Lol has that's pretty ballsy of him


----------



## Rukia (Feb 28, 2012)

Lucy Liu has been cast to play Watson.


----------



## Taleran (Feb 28, 2012)

Parallax said:


> maybe he just wants to make the movies that he wants to make and money and success don't really sway him.



I really want to see Dragon Tattoo again because I feel that Fincher deliberately showcased the only element of the book he actually enjoyed (the relationship of the two main characters) and then left the rest of it in there to highlight how terrible and bland the rest of the books are.

I think the movie is partial satire of the source material a lot like Fight Club was.


----------



## Ennoea (Feb 28, 2012)

Don't like Johnny Lee Miller and while Lucy Liu is a decent actress, this sounds bad.

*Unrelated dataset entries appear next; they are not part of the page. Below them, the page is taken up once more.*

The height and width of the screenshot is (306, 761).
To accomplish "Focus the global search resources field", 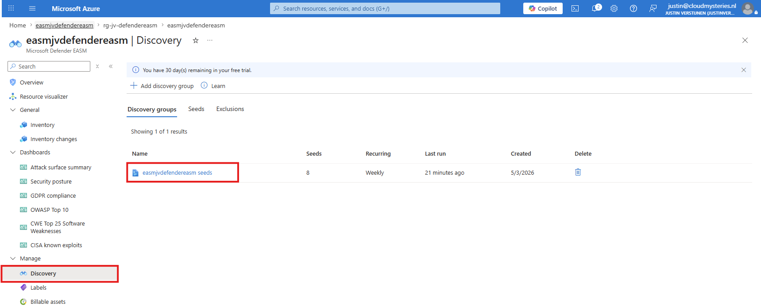I will (385, 8).
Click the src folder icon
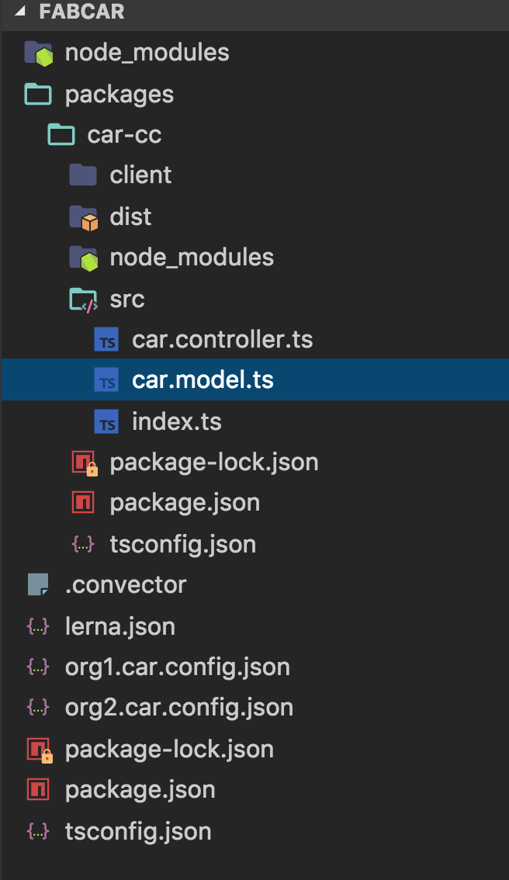 tap(84, 300)
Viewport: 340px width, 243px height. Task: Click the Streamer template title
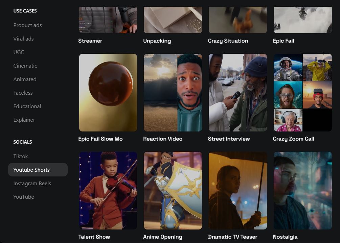90,41
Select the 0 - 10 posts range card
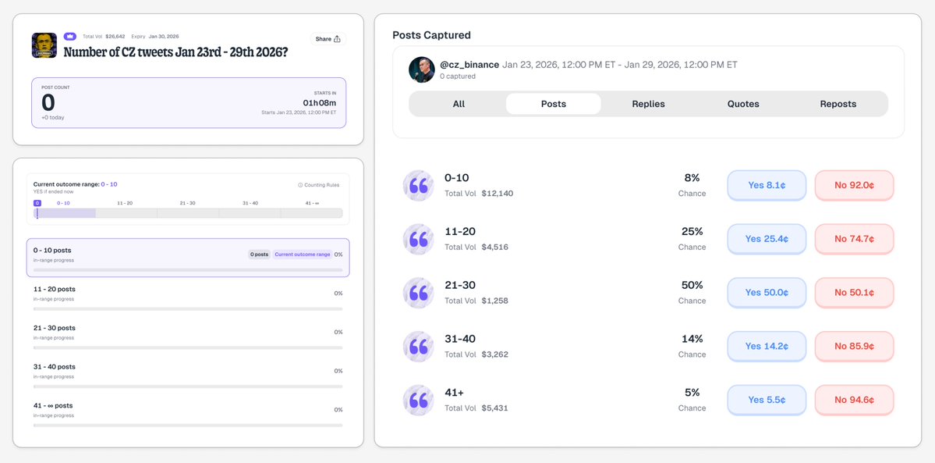Image resolution: width=935 pixels, height=463 pixels. pos(188,258)
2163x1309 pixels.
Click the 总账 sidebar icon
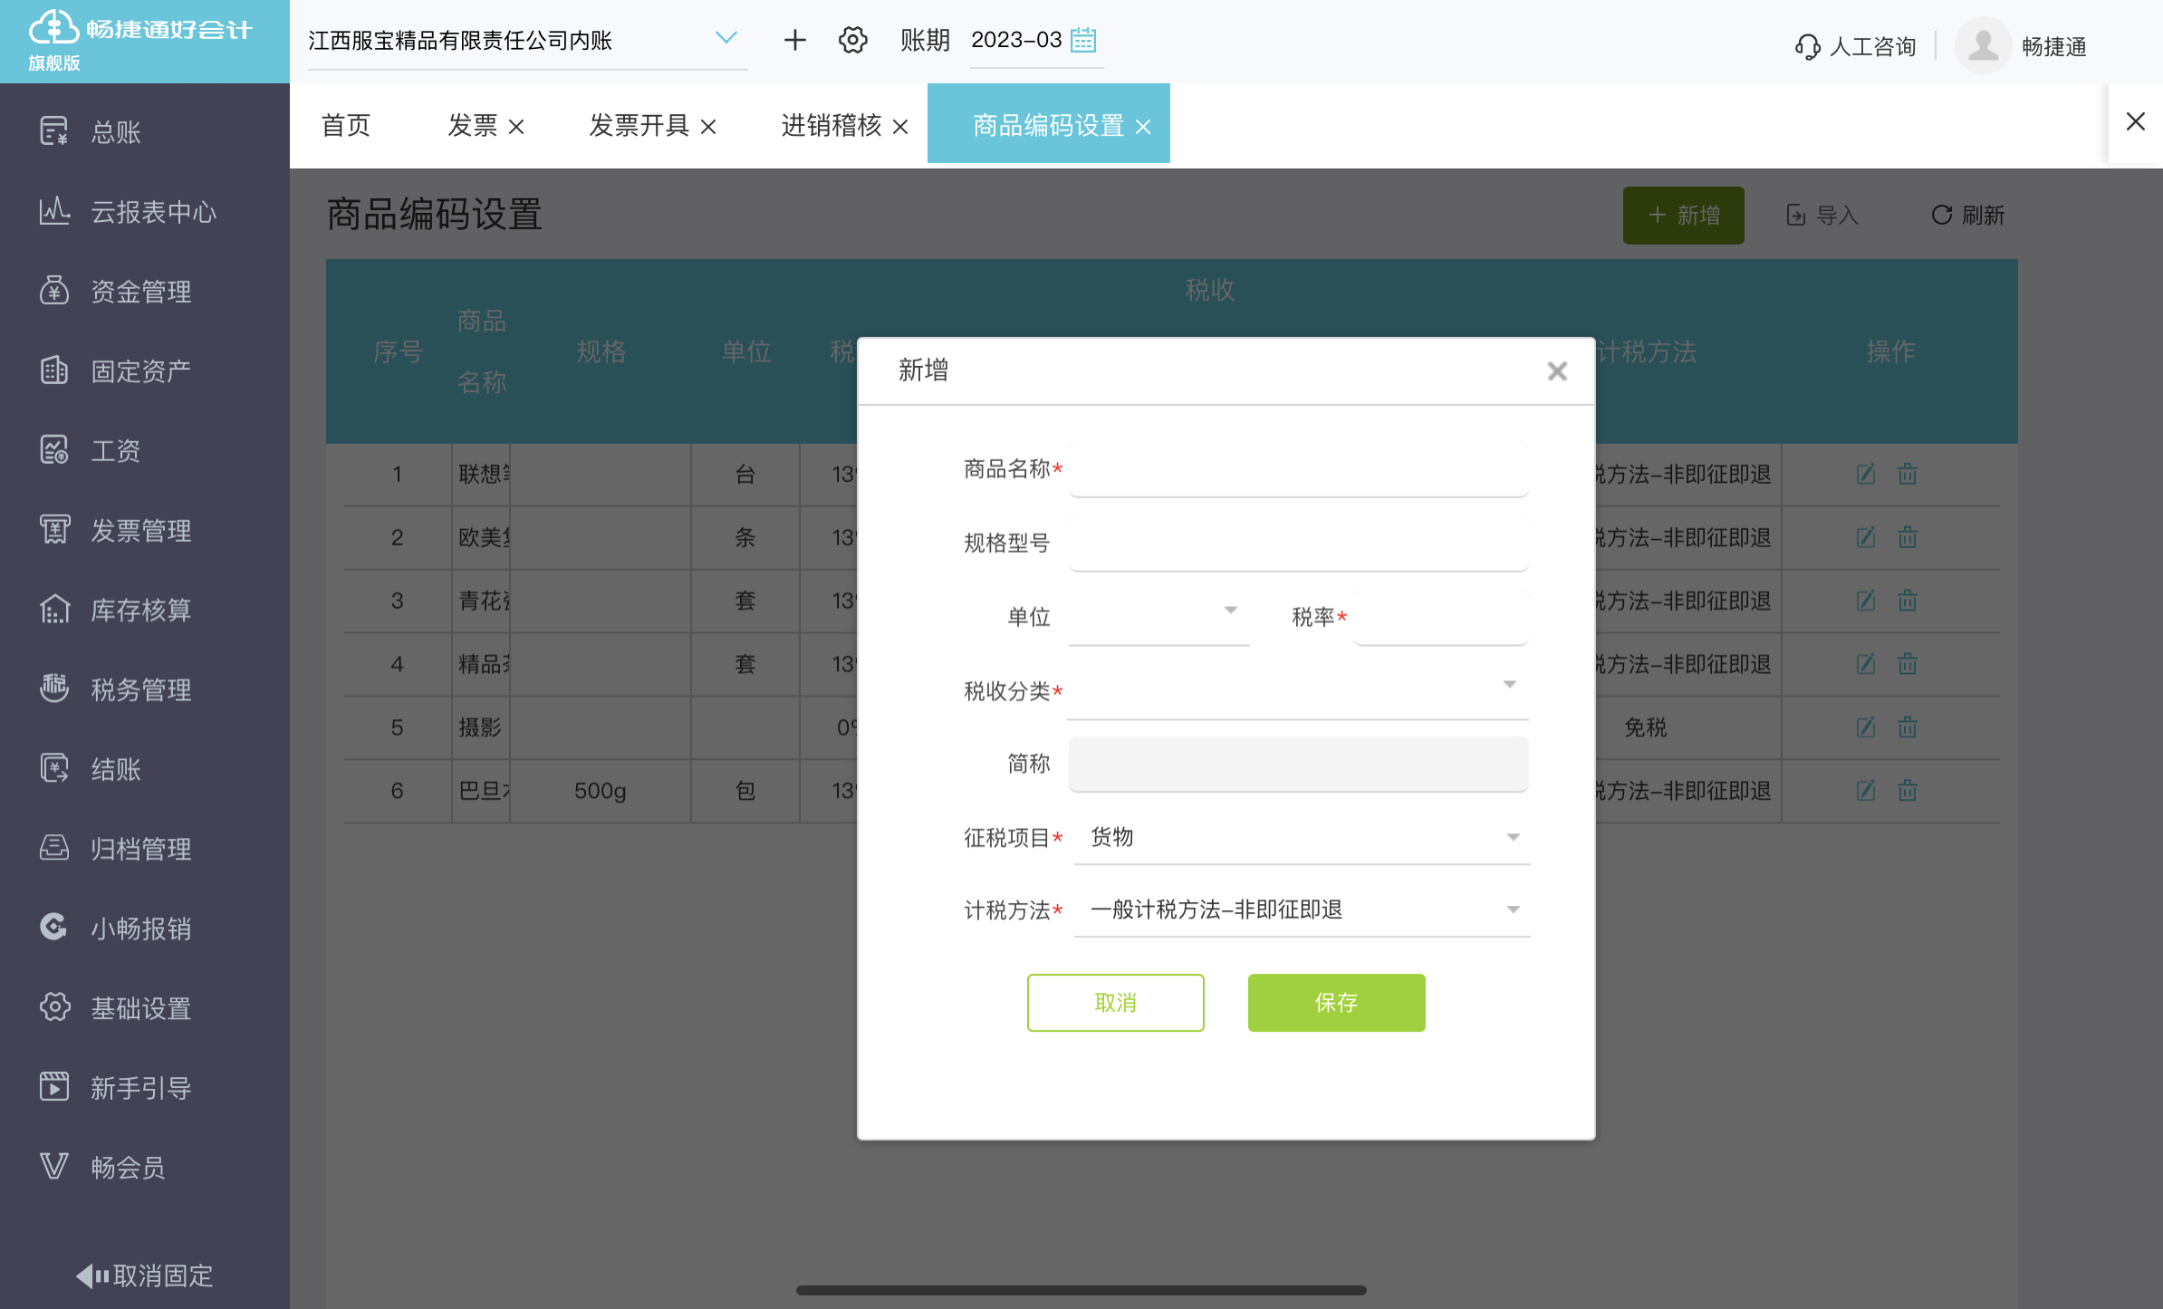click(54, 130)
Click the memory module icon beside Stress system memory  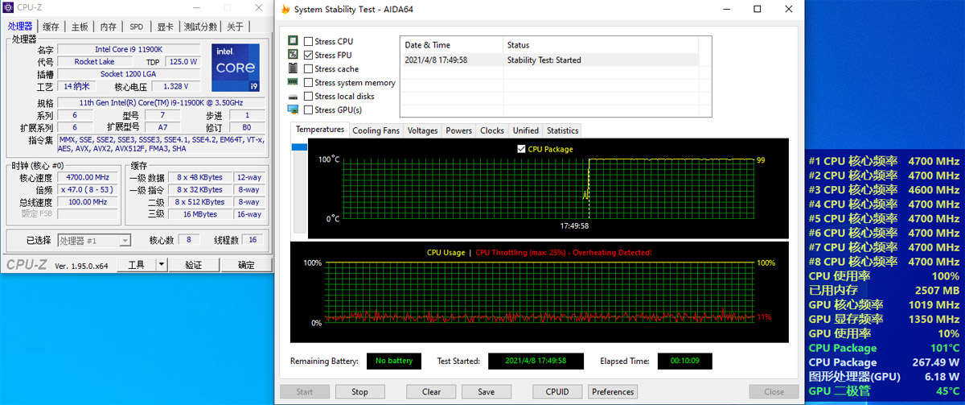(294, 82)
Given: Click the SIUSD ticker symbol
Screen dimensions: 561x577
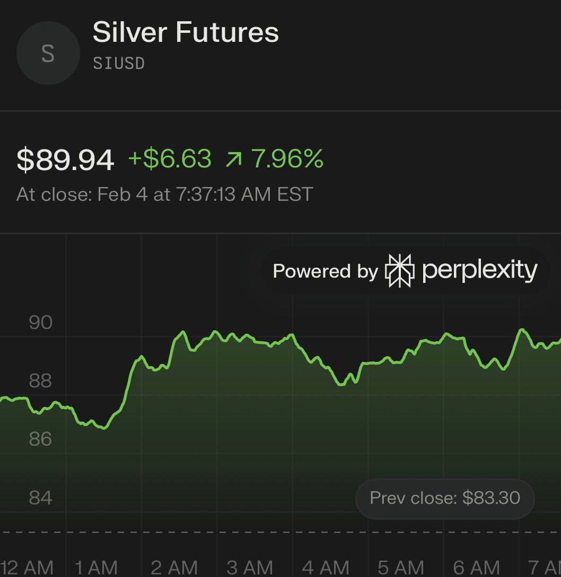Looking at the screenshot, I should [x=119, y=64].
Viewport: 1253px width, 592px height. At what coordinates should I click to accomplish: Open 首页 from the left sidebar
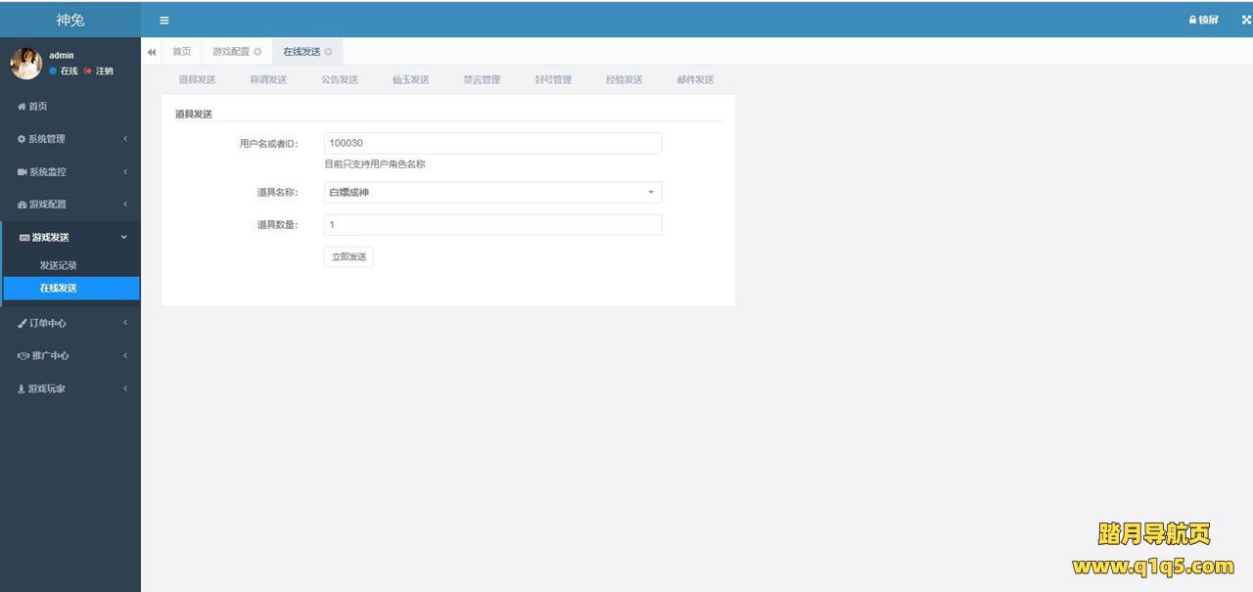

Mentalist is torture enough.


----------



## Rukia (Feb 28, 2012)

I think Fincher did the best he could with the script he was given.  I have not read the book.  I do not know if the script is a good representation of the book.  But there were definitely some script related problems.  Fincher overcame those problems by nailing almost every other detail of the film.  And he ended up turning in one of the 10 best films of the year.

I don't know know what movie he will make next.  I just hope it isn't Cleopatra.


----------



## Ennoea (Feb 28, 2012)

The script's biggest problem was the relationship between Blomkvist and Lisbeth, but Fincher did the best he could with it. Not to mention Dat opening


----------



## αshɘs (Feb 28, 2012)




----------



## Vault (Feb 28, 2012)

So um guys, if someone asks what type of movies do you watch how do you answer that lol?


----------



## Parallax (Feb 28, 2012)

I say faggy artsy films


----------



## Whimsy (Feb 28, 2012)

Primarily porno


----------



## Stunna (Feb 28, 2012)

Any kind of if it's good?


----------



## Vault (Feb 28, 2012)

I said i watch everything really (genre wise), and she looked at me like  Then i ended just saying "i watch very good movies." 

It's such a difficult question thinking about it.


----------



## Vault (Feb 28, 2012)

Just bought Drive and Tinker Tailor on Blu-ray, happy with the investment.


----------



## Rukia (Feb 28, 2012)

Parallax.  Saturday at Wondercon may feature exclusive Prometheus footage.


----------



## Ennoea (Feb 28, 2012)

> I said i watch everything really (genre wise), and she looked at me like



I make an effort of never mentioning films to girls, other than Chick flicks they really are narrow minded.


----------



## Ennoea (Feb 28, 2012)

> Parallax. Saturday at Wondercon may feature exclusive Prometheus footage.



I'm betting it'll be a tease fest.


----------



## Violent by Design (Feb 28, 2012)

Girls have terrible film recommendations (no offense Jena).


----------



## Vault (Feb 28, 2012)

Ennoea said:


> I make an effort of never mentioning films to girls, other than Chick flicks they really are narrow minded.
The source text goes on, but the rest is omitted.